3. **Find the General Solution:** When `sin(something)` equals `-1`, that "something" must be `3pi/2` plus any full circle rotations (multiples of `2pi`).
So, `4x - pi/18 = 3pi/2 + 2n*pi`, where `n` is any whole number (like 0, 1, 2, -1, -2, etc.).

4. **Isolate x:**
* Add `pi/18` to both sides: `4x = 3pi/2 + pi/18 + 2n*pi`.
* To add `3pi/2` and `pi/18`, we find a common denominator, which is 18. `3pi/2` is the same as `27pi/18`.
* So, `4x = 27pi/18 + pi/18 + 2n*pi = 28pi/18 + 2n*pi`.
* Simplify `28pi/18` to `14pi/9`. So, `4x = 14pi/9 + 2n*pi`.
* Divide everything by 4: `x = (14pi/9)/4 + (2n*pi)/4 = 14pi/36 + n*pi/2`.
* Simplify `14pi/36` to `7pi/18`. So, our general solution for `x` is `x = 7pi/18 + n*pi/2`.

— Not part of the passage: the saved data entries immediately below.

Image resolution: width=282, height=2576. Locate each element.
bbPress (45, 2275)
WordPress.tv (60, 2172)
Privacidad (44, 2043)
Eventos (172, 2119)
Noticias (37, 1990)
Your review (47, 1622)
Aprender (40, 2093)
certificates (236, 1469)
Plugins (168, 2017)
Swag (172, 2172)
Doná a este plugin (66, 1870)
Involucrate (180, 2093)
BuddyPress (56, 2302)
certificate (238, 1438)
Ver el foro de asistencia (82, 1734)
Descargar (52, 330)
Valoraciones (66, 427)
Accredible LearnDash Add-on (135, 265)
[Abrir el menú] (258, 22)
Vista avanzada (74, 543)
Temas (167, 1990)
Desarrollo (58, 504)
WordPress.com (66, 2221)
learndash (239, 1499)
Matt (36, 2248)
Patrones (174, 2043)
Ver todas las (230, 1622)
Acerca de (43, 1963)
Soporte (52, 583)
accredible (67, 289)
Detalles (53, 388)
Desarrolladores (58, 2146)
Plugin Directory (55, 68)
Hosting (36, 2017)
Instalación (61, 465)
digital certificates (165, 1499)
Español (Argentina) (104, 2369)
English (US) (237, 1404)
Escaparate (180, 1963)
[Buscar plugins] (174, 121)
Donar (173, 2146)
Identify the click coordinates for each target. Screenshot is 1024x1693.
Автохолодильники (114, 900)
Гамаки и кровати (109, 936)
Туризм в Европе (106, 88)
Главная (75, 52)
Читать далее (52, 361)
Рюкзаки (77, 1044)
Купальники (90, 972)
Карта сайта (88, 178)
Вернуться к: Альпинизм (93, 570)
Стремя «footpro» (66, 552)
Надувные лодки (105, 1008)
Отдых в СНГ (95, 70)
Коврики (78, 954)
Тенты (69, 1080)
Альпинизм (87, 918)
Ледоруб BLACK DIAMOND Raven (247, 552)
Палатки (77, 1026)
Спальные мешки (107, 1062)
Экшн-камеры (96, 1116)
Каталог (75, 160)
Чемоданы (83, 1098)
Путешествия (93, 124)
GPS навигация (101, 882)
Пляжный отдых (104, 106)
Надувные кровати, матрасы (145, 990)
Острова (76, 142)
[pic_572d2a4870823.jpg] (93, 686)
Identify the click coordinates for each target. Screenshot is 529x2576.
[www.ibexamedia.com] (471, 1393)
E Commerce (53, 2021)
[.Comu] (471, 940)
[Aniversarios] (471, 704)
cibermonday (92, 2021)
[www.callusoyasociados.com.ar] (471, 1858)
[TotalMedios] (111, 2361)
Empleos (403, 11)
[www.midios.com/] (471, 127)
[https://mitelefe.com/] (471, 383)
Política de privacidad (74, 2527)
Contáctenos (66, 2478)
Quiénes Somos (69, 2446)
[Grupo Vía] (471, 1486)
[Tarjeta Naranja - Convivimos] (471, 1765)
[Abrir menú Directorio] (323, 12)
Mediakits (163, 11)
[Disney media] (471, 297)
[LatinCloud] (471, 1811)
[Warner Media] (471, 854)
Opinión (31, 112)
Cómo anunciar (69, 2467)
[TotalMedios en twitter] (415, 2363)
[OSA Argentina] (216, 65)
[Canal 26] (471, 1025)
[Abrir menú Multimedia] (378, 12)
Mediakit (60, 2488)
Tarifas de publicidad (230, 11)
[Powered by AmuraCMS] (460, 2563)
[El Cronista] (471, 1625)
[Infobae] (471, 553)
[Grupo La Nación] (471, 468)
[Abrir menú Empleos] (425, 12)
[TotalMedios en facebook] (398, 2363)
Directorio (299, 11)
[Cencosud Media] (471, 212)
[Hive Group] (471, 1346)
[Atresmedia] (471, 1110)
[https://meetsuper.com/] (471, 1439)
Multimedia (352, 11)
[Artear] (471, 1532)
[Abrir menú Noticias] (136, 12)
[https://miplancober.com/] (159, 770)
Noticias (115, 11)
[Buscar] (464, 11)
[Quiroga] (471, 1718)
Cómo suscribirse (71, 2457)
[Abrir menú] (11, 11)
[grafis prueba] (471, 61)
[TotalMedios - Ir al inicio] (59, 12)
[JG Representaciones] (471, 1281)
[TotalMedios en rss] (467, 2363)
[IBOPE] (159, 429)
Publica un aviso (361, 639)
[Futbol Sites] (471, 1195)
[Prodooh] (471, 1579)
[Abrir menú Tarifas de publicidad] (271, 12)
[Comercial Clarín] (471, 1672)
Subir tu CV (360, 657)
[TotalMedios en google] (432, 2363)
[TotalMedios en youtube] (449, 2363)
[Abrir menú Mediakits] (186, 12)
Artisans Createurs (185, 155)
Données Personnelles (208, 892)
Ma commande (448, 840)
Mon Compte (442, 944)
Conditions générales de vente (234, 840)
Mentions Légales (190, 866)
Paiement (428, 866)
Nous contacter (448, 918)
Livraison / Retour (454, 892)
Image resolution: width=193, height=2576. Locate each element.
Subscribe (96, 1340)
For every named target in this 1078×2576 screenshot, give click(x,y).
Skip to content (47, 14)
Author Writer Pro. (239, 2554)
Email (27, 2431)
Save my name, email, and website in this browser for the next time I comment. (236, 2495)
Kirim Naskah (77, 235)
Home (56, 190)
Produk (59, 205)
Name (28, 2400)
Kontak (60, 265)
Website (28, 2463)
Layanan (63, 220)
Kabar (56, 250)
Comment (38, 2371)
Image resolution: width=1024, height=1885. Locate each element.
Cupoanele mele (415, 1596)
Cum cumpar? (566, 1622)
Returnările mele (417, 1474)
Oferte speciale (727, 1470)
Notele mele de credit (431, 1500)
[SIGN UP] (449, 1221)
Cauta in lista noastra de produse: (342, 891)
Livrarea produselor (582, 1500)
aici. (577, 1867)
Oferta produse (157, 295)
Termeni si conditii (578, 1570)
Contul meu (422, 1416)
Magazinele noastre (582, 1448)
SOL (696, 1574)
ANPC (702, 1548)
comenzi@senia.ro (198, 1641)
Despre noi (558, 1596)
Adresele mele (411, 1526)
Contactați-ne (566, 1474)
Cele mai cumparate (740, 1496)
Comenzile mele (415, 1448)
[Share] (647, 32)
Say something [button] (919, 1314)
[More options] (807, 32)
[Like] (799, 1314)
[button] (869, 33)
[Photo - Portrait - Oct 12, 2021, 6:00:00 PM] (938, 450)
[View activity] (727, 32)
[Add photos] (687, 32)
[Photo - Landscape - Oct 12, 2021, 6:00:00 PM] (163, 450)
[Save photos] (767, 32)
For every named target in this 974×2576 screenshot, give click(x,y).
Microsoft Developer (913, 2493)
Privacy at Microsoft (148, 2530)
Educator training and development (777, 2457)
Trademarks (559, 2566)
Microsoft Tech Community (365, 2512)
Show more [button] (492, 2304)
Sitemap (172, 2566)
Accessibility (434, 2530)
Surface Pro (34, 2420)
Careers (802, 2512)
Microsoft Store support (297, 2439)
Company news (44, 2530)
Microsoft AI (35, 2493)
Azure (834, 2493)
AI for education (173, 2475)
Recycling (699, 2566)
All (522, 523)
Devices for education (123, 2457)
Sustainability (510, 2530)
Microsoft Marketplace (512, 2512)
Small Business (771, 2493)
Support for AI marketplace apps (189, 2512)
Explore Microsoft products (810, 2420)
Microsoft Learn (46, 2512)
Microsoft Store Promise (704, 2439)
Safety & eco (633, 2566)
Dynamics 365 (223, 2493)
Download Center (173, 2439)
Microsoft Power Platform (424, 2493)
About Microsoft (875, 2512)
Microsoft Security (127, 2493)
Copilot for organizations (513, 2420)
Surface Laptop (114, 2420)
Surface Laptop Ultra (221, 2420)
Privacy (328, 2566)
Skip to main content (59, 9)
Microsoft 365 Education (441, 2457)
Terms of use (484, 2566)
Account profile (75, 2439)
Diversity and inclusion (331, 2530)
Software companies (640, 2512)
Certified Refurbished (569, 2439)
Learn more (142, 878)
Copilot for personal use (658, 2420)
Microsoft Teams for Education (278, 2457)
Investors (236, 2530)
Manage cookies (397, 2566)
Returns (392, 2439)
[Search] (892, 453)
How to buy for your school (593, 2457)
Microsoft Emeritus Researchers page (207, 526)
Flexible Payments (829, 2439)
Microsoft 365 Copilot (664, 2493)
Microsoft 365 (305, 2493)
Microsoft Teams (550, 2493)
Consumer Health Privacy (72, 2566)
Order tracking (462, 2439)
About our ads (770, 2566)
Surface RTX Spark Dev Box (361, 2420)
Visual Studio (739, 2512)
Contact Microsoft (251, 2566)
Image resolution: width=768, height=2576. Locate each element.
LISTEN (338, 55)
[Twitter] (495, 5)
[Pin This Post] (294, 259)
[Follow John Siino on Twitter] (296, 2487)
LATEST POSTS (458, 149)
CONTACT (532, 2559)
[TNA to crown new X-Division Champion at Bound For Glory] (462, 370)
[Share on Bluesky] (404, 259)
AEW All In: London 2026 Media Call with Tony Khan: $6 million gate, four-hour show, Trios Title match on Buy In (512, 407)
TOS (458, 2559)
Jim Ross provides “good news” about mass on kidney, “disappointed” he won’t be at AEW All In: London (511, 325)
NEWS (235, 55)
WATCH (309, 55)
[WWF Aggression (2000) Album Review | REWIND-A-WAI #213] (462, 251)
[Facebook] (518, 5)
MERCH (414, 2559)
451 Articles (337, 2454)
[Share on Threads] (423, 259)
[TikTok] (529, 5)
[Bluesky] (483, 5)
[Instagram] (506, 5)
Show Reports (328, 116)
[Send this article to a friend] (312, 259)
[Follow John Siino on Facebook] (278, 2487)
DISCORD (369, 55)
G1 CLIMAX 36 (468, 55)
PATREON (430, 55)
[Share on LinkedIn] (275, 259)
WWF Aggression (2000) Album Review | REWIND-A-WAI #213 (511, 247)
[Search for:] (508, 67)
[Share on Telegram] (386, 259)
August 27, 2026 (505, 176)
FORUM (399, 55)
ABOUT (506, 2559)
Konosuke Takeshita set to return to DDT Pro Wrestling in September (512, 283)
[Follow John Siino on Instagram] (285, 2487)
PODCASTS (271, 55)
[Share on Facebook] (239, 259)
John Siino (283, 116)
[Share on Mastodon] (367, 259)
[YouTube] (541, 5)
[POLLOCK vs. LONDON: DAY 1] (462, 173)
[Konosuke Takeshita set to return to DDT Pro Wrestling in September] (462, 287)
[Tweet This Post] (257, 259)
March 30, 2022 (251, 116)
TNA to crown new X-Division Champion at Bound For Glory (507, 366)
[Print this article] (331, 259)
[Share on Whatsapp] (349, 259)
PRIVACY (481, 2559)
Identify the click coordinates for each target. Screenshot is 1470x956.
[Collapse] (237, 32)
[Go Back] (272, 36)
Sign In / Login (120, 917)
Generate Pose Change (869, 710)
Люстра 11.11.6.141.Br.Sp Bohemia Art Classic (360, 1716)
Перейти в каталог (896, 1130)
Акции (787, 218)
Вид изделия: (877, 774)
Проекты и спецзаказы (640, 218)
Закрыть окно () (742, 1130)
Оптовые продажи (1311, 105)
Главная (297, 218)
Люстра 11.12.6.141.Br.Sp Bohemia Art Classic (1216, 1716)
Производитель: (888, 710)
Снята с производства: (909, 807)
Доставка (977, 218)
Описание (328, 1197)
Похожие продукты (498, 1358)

5. **Count Solutions in the Interval `[0, 2pi]`:** We need to find which whole numbers `n` make `x` fall between `0` and `2pi`.
* For `n = 0`: `x = 7pi/18`. (This is about `0.39pi`, which is in the range.)
* For `n = 1`: `x = 7pi/18 + pi/2 = 7pi/18 + 9pi/18 = 16pi/18 = 8pi/9`. (This is about `0.89pi`, in the range.)
* For `n = 2`: `x = 7pi/18 + 2(pi/2) = 7pi/18 + pi = 7pi/18 + 18pi/18 = 25pi/18`. (This is about `1.39pi`, in the range.)
* For `n = 3`: `x = 7pi/18 + 3(pi/2) = 7pi/18 + 27pi/18 = 34pi/18 = 17pi/9`. (This is about `1.89pi`, in the range.)
* For `n = 4`: `x = 7pi/18 + 4(pi/2) = 7pi/18 + 2pi`. This is greater than `2pi`, so it's not in the range.
* For `n = -1`: `x = 7pi/18 - pi/2 = 7pi/18 - 9pi/18 = -2pi/18 = -pi/9`. This is less than `0`, so it's not in the range.

We found 4 values for `x` that are in the given interval.